Пол и костюм. Эволюция современной одежды | страница 111
Согласно идеям, выработанным романтизмом, природа — женщина, избавленная от тяжкого бремени познания, считавшегося мужской прерогативой. Но мужская сознательная воля стремилась улучшать то, что казалось ей переменчивой, загадочной и могучей красотой природы, теперь слившейся с женственностью и отчасти проявлявшейся во внутренней духовной и инстинктивной жизни обоих полов. Мужчины, относя женщин к воплощениям природы, могли даже лелеять сомнительное допущение, что природа сама стремится быть понятой и разъясненной мужчиной, «созданной» им в формально управляемом виде, так чтобы его сознательное почтение к ней и удовольствие от нее маскировали бессознательный страх перед ее силой.
Именно это общее состояние двойственного желания и иллюстрировала тогдашняя мода — и мужская и женская. Наряду с красотой внешнего природного мира — цветы, вода, облака, звезды — женские платья тоже намекали на внутренний природный мир, поток мечтаний, страхов и невысказанных желаний. Мужчины могли испытывать удовольствие при виде женщин, облаченных в прекрасно подобранные туалеты, явно укрощавшие стихийные женские силы. Женщинам же было приятно созерцать мужчин, одетых в утешительные доказательства стремления к порядку и здравомыслию. Двойные портреты — иллюстрации модных образцов одежды для обоих полов или жанровые сцены викторианского периода, зачастую на фоне природы, противопоставляли безудержные женские фантазии мужской ясности и здравому смыслу.
В начале XX века стабильность сдала часть своих позиций как главная тема мужской одежды. Дизайн не ухудшился, но разнообразие вариантов мужской элегантности сузилось; и между 1910 и 1930 годами пиджачный костюм вступил в свои права как эстетическое эхо века машин. Появившись впервые, гладкие трубы рукавов и штанин, аккуратные воротник и галстук выглядели бесконечно уверенно и достоверно или отчаянно революционно. Теперь они смотрелись функционально и рационально. Искусство и мода гармонизировали их с аналогично гладкими и трубообразными женщинами и с такими же ровными зданиями.
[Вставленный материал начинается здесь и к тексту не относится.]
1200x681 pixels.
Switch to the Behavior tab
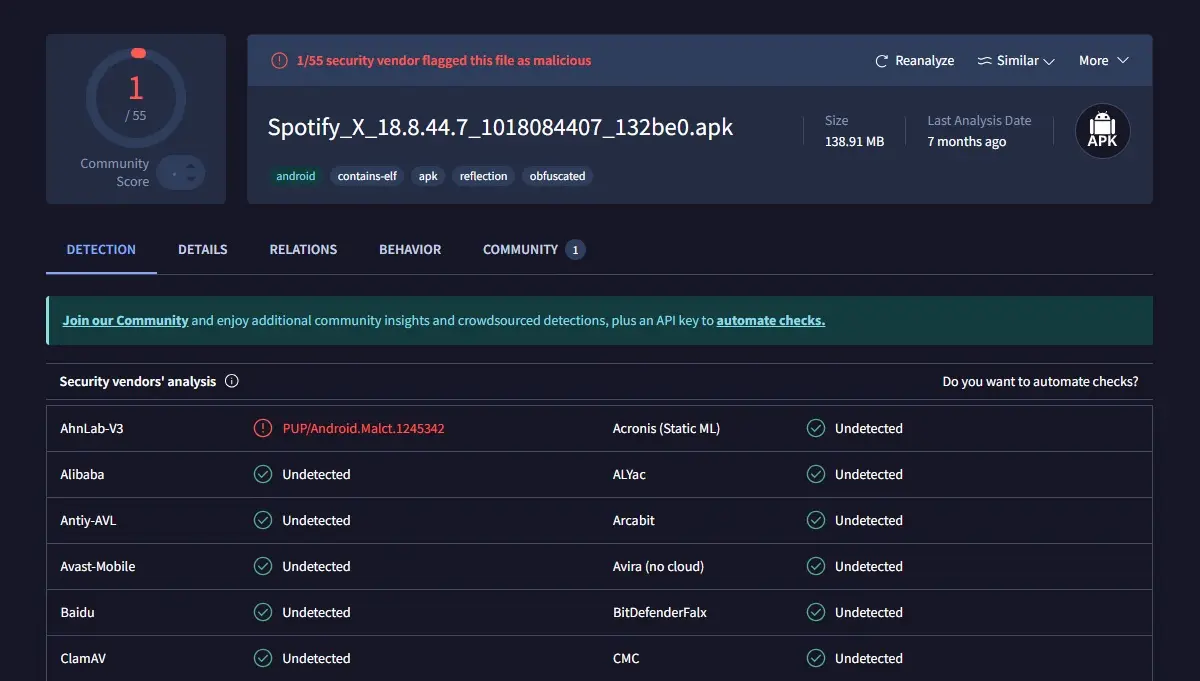click(410, 249)
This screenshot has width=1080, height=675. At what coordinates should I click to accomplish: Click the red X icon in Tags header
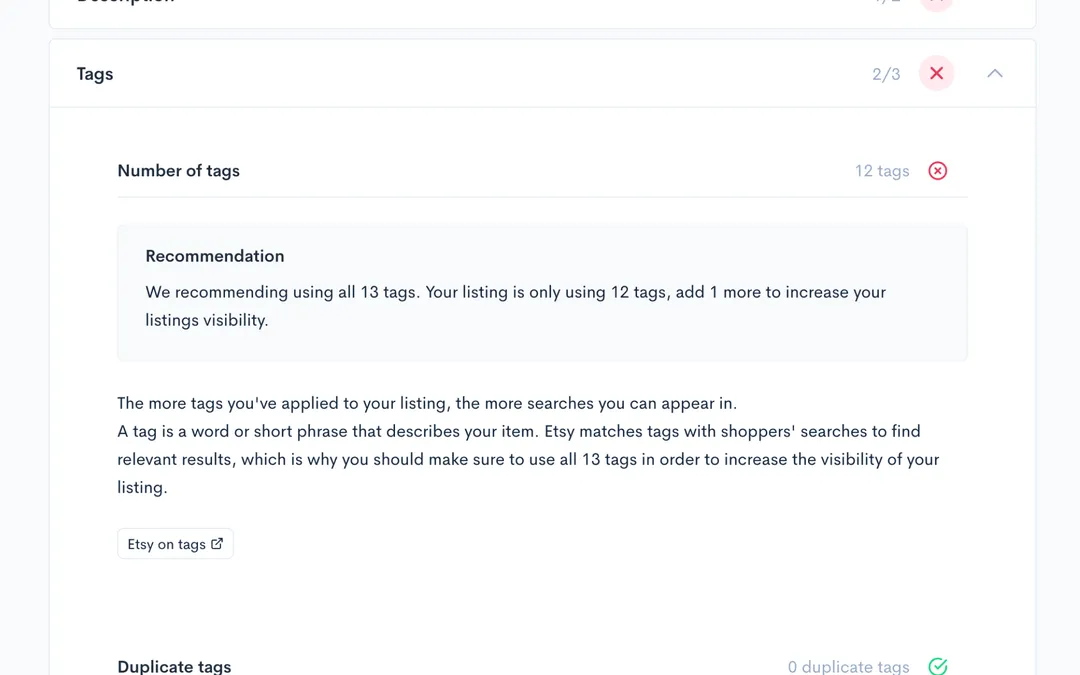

Мы видим, как предположительно «фаллический» вид узких, гладких, быстро движущихся объектов стал формальным элементом нейтральной эротической силы без специфически мужских или женских ассоциаций.
Вскоре и вся человеческая природа начала подчиняться той же абстракции визуальной формы. Она следовала новым правилам современного искусства и перестала быть в раздоре с одеждой, которая, в свою очередь, снова начала казаться более естественной, как в неоклассические времена. Визуальная жизнь предъявила права на зарождающееся ощущение физической истины как чего-то состоящего из фундаментальных структур, которые можно постичь и понять; из фундаментальных понятий, которые можно изобразить схематически. Тайна перестала быть притягательной. Природа, человек и культура стали подчиняться одним и тем же новым интеллектуальным правилам. Теперь все создаваемые человеком предметы разрабатывались таким образом, что подразумевали структурную динамику. Оба пола, таким образом, нашли новую основу для создания своего визуального равенства.